Genominformatik, Universität Duisburg-Essen/Universitätsklinikum, Germany.
IEEE/ACM Trans Comput Biol Bioinform. 2013 Jan-Feb;10(1):26-36. doi: 10.1109/TCBB.2012.143.
We present a mathematical model and exact algorithm for optimally aligning protein structures using the DALI scoring model. This scoring model is based on comparing the interresidue distance matrices of proteins and is used in the popular DALI software tool, a heuristic method for protein structure alignment. Our model and algorithm extend an integer linear programming approach that has been previously applied for the related, but simpler, contact map overlap problem. To this end, we introduce a novel type of constraint that handles negative score values and relax it in a Lagrangian fashion. The new algorithm, which we call DALIX, is applicable to any distance matrix-based scoring scheme. We also review options that allow to consider fewer pairs of interresidue distances explicitly because their large number hinders the optimization process. Using four known data sets of varying structural similarity, we compute many provably score-optimal DALI alignments. This allowed, for the first time, to evaluate the DALI heuristic in sound mathematical terms. The results indicate that DALI usually computes optimal or close to optimal alignments. However, we detect a subset of small proteins for which DALI fails to generate any significant alignment, although such alignments do exist.

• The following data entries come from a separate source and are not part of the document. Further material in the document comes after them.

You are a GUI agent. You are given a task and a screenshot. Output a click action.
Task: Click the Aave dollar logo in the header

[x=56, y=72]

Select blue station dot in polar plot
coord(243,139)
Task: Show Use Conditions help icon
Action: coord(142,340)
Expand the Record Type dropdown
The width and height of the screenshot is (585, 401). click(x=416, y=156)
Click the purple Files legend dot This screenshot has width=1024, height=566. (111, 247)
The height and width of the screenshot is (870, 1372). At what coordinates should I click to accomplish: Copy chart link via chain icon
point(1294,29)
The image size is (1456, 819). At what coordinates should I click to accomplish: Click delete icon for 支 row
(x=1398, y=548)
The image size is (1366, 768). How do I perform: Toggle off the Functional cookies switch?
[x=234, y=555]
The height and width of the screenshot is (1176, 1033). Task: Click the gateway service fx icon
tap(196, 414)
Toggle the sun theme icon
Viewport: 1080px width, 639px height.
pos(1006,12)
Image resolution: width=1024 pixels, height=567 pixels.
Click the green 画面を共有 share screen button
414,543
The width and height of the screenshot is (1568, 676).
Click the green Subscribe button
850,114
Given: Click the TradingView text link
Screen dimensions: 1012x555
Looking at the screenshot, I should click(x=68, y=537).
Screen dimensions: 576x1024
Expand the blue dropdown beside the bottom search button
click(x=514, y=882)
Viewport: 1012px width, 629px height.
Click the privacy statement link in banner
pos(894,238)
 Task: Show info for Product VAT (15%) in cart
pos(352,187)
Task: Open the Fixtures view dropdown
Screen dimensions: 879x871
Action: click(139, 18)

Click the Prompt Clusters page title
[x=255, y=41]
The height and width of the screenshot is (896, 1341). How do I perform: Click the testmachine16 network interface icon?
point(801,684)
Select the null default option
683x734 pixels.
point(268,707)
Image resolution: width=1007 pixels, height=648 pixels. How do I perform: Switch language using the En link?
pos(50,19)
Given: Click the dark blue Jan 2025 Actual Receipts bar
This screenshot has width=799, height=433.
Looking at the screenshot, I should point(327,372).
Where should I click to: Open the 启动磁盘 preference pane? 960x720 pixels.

我们提出了一个数学模型和精确算法,用于使用 DALI 评分模型最优地对齐蛋白质结构。该评分模型基于比较蛋白质的残基间距离矩阵,用于流行的 DALI 软件工具,这是一种蛋白质结构对齐的启发式方法。我们的模型和算法扩展了一种整数线性规划方法,该方法先前已应用于相关但更简单的接触图重叠问题。为此,我们引入了一种新的约束类型,用于处理负评分值,并以拉格朗日方式对其进行松弛。我们称之为 DALIX 的新算法适用于任何基于距离矩阵的评分方案。我们还回顾了一些选项,这些选项允许更显式地考虑较少的残基间距离对,因为它们的数量很多会阻碍优化过程。使用四个具有不同结构相似性的已知数据集,我们计算了许多可证明得分最优的 DALI 对齐。这首次允许从合理的数学角度评估 DALI 启发式方法。结果表明,DALI 通常计算最佳或接近最佳的对齐。但是,我们检测到一小部分蛋白质,DALI 无法为其生成任何有意义的对齐,尽管确实存在这种对齐。